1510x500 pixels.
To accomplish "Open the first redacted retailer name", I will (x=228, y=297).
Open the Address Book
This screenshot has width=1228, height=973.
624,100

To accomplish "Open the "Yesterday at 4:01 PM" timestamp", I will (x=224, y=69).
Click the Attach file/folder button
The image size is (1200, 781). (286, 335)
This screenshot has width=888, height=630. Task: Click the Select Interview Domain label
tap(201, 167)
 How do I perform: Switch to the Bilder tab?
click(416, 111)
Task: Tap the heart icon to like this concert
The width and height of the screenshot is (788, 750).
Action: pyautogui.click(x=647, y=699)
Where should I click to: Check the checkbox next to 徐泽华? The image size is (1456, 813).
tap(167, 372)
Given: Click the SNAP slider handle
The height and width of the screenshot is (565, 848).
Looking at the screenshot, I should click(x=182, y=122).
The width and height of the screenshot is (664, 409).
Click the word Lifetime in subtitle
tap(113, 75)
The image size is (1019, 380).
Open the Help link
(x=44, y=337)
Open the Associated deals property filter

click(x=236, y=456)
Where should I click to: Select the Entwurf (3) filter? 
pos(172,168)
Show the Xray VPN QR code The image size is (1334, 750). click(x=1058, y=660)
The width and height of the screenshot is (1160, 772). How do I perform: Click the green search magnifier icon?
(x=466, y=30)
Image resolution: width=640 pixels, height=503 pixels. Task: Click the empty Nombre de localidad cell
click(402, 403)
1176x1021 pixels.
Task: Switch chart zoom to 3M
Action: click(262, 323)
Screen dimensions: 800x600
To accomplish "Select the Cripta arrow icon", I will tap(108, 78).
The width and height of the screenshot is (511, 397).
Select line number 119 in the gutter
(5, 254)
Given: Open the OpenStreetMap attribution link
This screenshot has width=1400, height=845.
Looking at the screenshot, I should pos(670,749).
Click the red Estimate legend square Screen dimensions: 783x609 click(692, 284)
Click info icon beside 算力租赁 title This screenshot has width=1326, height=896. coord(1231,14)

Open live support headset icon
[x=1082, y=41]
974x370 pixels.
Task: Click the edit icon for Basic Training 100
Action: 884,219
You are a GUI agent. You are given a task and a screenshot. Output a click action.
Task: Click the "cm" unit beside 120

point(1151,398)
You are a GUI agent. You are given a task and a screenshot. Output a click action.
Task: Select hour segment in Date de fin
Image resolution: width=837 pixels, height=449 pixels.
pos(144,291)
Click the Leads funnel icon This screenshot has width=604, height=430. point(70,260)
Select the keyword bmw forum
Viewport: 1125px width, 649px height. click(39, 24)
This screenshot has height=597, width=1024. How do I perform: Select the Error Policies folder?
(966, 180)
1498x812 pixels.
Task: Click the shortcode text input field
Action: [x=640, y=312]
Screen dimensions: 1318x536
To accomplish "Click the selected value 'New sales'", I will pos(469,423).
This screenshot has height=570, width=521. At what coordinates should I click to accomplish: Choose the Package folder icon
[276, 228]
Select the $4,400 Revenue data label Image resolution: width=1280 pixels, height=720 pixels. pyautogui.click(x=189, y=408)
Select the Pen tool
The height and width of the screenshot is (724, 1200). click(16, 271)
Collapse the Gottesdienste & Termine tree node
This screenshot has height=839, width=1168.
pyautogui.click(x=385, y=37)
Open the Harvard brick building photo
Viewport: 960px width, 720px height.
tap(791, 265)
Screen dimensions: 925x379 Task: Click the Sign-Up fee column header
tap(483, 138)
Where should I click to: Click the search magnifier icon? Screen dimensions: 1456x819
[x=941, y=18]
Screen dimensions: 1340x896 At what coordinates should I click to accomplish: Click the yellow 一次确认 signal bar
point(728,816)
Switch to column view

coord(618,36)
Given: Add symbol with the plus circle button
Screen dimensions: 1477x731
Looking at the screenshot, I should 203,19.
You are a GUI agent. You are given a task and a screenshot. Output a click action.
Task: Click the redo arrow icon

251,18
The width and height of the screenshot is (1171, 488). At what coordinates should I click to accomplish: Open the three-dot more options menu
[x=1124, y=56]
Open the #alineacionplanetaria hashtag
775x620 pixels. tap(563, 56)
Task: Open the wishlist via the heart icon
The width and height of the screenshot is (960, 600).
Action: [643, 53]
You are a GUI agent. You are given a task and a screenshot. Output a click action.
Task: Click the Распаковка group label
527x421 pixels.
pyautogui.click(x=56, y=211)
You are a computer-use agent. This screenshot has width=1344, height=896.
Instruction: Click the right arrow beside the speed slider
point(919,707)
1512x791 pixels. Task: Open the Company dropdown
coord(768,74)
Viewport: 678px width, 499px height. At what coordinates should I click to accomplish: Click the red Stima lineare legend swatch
--
PROBLEM STATEMENT:
Can you turn all the material above into a numbered list, one entry per line, with the blank lines dropped?

ANSWER TO THE EXERCISE:
1. 1510x500 pixels.
2. To accomplish "Open the first redacted retailer name", I will (x=228, y=297).
3. Open the Address Book
4. This screenshot has width=1228, height=973.
5. 624,100
6. To accomplish "Open the "Yesterday at 4:01 PM" timestamp", I will (x=224, y=69).
7. Click the Attach file/folder button
8. The image size is (1200, 781). (286, 335)
9. This screenshot has width=888, height=630. Task: Click the Select Interview Domain label
10. tap(201, 167)
11.  How do I perform: Switch to the Bilder tab?
12. click(416, 111)
13. Task: Tap the heart icon to like this concert
14. The width and height of the screenshot is (788, 750).
15. Action: pyautogui.click(x=647, y=699)
16. Where should I click to: Check the checkbox next to 徐泽华? The image size is (1456, 813).
17. tap(167, 372)
18. Given: Click the SNAP slider handle
19. The height and width of the screenshot is (565, 848).
20. Looking at the screenshot, I should click(x=182, y=122).
21. The width and height of the screenshot is (664, 409).
22. Click the word Lifetime in subtitle
23. tap(113, 75)
24. The image size is (1019, 380).
25. Open the Help link
26. (x=44, y=337)
27. Open the Associated deals property filter
28. click(x=236, y=456)
29. Where should I click to: Select the Entwurf (3) filter? 
30. pos(172,168)
31. Show the Xray VPN QR code The image size is (1334, 750). click(x=1058, y=660)
32. The width and height of the screenshot is (1160, 772). How do I perform: Click the green search magnifier icon?
33. (x=466, y=30)
34. Image resolution: width=640 pixels, height=503 pixels. Task: Click the empty Nombre de localidad cell
35. click(402, 403)
36. 1176x1021 pixels.
37. Task: Switch chart zoom to 3M
38. Action: click(262, 323)
39. Screen dimensions: 800x600
40. To accomplish "Select the Cripta arrow icon", I will tap(108, 78).
41. The width and height of the screenshot is (511, 397).
42. Select line number 119 in the gutter
43. (5, 254)
44. Given: Open the OpenStreetMap attribution link
45. This screenshot has width=1400, height=845.
46. Looking at the screenshot, I should pos(670,749).
47. Click the red Estimate legend square Screen dimensions: 783x609 click(692, 284)
48. Click info icon beside 算力租赁 title This screenshot has width=1326, height=896. coord(1231,14)
49. Open live support headset icon
50. [x=1082, y=41]
51. 974x370 pixels.
52. Task: Click the edit icon for Basic Training 100
53. Action: 884,219
54. You are a GUI agent. You are given a task and a screenshot. Output a click action.
55. Task: Click the "cm" unit beside 120
56. point(1151,398)
57. You are a GUI agent. You are given a task and a screenshot. Output a click action.
58. Task: Select hour segment in Date de fin
59. Image resolution: width=837 pixels, height=449 pixels.
60. pos(144,291)
61. Click the Leads funnel icon This screenshot has width=604, height=430. point(70,260)
62. Select the keyword bmw forum
63. Viewport: 1125px width, 649px height. click(39, 24)
64. This screenshot has height=597, width=1024. How do I perform: Select the Error Policies folder?
65. (966, 180)
66. 1498x812 pixels.
67. Task: Click the shortcode text input field
68. Action: [x=640, y=312]
69. Screen dimensions: 1318x536
70. To accomplish "Click the selected value 'New sales'", I will pos(469,423).
71. This screenshot has height=570, width=521. At what coordinates should I click to accomplish: Choose the Package folder icon
72. [276, 228]
73. Select the $4,400 Revenue data label Image resolution: width=1280 pixels, height=720 pixels. pyautogui.click(x=189, y=408)
74. Select the Pen tool
75. The height and width of the screenshot is (724, 1200). click(16, 271)
76. Collapse the Gottesdienste & Termine tree node
77. This screenshot has height=839, width=1168.
78. pyautogui.click(x=385, y=37)
79. Open the Harvard brick building photo
80. Viewport: 960px width, 720px height.
81. tap(791, 265)
82. Screen dimensions: 925x379 Task: Click the Sign-Up fee column header
83. tap(483, 138)
84. Where should I click to: Click the search magnifier icon? Screen dimensions: 1456x819
85. [x=941, y=18]
86. Screen dimensions: 1340x896 At what coordinates should I click to accomplish: Click the yellow 一次确认 signal bar
87. point(728,816)
88. Switch to column view
89. coord(618,36)
90. Given: Add symbol with the plus circle button
91. Screen dimensions: 1477x731
92. Looking at the screenshot, I should 203,19.
93. You are a GUI agent. You are given a task and a screenshot. Output a click action.
94. Task: Click the redo arrow icon
95. 251,18
96. The width and height of the screenshot is (1171, 488). At what coordinates should I click to accomplish: Open the three-dot more options menu
97. [x=1124, y=56]
98. Open the #alineacionplanetaria hashtag
99. 775x620 pixels. tap(563, 56)
100. Task: Open the wishlist via the heart icon
101. The width and height of the screenshot is (960, 600).
102. Action: [643, 53]
103. You are a GUI agent. You are given a task and a screenshot. Output a click action.
104. Task: Click the Распаковка group label
105. 527x421 pixels.
106. pyautogui.click(x=56, y=211)
107. You are a computer-use agent. This screenshot has width=1344, height=896.
108. Instruction: Click the right arrow beside the speed slider
109. point(919,707)
110. 1512x791 pixels. Task: Open the Company dropdown
111. coord(768,74)
112. Viewport: 678px width, 499px height. At what coordinates should I click to accomplish: Click the red Stima lineare legend swatch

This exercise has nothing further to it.